Third, this insight can shed light on administrative law. The first doctrine that came to mind here is arbitrary and capricious review. My understanding of the doctrine is heavily influenced by Gary Lawson’s story about the evolution of hard look review on the D.C. Circuit. Judge Leventhal wanted the courts to roll up their sleeves and explore the substantive rationality of an agency’s policy decision. Judge Bazelon, worried about judicial competence on that end, thought courts should focus on ensuring agencies used procedures that tended toward good outcomes. The resulting “Great Compromise,” as Lawson dubs it, is a doctrine that focuses on the agency’s reasoning process, incorporating aspects of both substantive and procedural review.

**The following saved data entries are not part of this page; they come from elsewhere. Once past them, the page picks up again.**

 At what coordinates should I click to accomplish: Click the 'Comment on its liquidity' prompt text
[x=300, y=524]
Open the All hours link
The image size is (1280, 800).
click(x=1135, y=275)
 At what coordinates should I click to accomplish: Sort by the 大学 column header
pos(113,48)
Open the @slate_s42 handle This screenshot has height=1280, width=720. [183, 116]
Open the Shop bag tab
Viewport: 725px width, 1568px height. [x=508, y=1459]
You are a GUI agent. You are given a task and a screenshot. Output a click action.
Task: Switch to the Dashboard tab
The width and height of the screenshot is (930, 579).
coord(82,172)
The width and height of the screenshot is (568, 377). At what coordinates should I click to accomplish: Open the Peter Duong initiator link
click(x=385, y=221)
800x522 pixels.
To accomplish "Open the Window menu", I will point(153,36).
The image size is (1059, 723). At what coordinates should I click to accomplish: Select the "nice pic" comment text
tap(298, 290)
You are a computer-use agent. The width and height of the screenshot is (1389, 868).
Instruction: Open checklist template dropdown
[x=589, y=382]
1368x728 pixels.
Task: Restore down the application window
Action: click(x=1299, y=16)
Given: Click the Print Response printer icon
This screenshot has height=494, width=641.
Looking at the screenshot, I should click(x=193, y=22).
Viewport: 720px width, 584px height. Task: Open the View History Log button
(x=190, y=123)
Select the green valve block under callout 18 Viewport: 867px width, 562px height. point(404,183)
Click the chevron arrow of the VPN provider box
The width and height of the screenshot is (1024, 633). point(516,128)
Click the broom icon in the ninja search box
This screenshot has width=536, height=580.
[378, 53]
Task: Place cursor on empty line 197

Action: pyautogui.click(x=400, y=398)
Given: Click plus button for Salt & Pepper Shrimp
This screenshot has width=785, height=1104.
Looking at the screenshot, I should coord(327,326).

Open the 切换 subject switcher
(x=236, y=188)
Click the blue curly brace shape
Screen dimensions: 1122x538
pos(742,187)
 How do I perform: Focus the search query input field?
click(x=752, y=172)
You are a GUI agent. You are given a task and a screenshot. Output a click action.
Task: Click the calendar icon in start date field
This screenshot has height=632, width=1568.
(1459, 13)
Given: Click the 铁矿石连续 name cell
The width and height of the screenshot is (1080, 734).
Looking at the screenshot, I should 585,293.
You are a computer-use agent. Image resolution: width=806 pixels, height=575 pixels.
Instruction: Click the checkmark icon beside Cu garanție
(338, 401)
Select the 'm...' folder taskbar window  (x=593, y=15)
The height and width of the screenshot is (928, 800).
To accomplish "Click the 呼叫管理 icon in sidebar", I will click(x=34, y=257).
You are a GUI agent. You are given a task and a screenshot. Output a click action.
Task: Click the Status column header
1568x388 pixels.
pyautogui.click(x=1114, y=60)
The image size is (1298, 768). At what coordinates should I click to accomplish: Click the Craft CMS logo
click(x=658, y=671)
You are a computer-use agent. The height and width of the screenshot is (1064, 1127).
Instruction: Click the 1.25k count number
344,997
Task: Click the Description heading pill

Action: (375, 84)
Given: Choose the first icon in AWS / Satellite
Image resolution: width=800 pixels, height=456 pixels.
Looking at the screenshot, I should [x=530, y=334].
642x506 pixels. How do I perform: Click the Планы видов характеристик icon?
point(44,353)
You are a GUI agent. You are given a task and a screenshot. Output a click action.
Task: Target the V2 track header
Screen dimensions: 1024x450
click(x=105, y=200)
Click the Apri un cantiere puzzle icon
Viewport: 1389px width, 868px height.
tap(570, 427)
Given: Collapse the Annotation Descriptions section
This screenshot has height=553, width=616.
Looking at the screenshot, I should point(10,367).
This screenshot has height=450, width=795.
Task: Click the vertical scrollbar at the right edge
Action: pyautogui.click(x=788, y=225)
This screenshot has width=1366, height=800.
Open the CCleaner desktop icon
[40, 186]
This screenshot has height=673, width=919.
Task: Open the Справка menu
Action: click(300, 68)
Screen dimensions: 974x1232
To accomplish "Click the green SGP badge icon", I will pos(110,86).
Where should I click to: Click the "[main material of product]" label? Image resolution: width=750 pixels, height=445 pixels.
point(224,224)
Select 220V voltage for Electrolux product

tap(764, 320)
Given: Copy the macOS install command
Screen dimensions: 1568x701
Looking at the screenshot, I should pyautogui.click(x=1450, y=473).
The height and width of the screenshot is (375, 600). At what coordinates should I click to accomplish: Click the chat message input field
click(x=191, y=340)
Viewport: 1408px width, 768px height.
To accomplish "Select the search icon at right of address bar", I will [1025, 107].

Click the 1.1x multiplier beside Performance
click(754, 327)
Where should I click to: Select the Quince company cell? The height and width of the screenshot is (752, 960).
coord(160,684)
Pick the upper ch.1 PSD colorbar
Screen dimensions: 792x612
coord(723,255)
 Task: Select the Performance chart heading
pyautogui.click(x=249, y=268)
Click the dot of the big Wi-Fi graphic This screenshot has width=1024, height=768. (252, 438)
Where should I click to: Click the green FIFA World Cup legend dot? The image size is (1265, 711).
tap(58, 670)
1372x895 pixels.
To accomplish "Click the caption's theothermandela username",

One response to arbitrary and capricious review as we know it, then, is that it is incoherent. Or we could conclude that such a doctrine in the hands of judges with wide experience and craft wisdom (most prominently, the D.C. Circuit) may work just fine, since different cases raise different concerns about arbitrariness. Even though I’m skeptical about the extent of Leventhal’s faith in judicial review of policy outcomes, I am pretty sanguine about how arbitrary and capricious review operates in the average run of the cases. In fact, because I am skeptical of Full Leventhal, I am happy that his approach is lumped in with other arbitrariness concerns. A freestanding doctrine of substantive rationality review would risk either running amok or it would, in the words of Bray, develop into a deadletter “Jurisprudence of No,” which might bless the rare case in which even cautious judges can be confident of substantive irrationality. The current arbitrariness regime yokes the impulse for substantive review to a more modest, process-based approach to judicial review, domesticating it, while not depriving it of teeth for the few times we really want it to bite.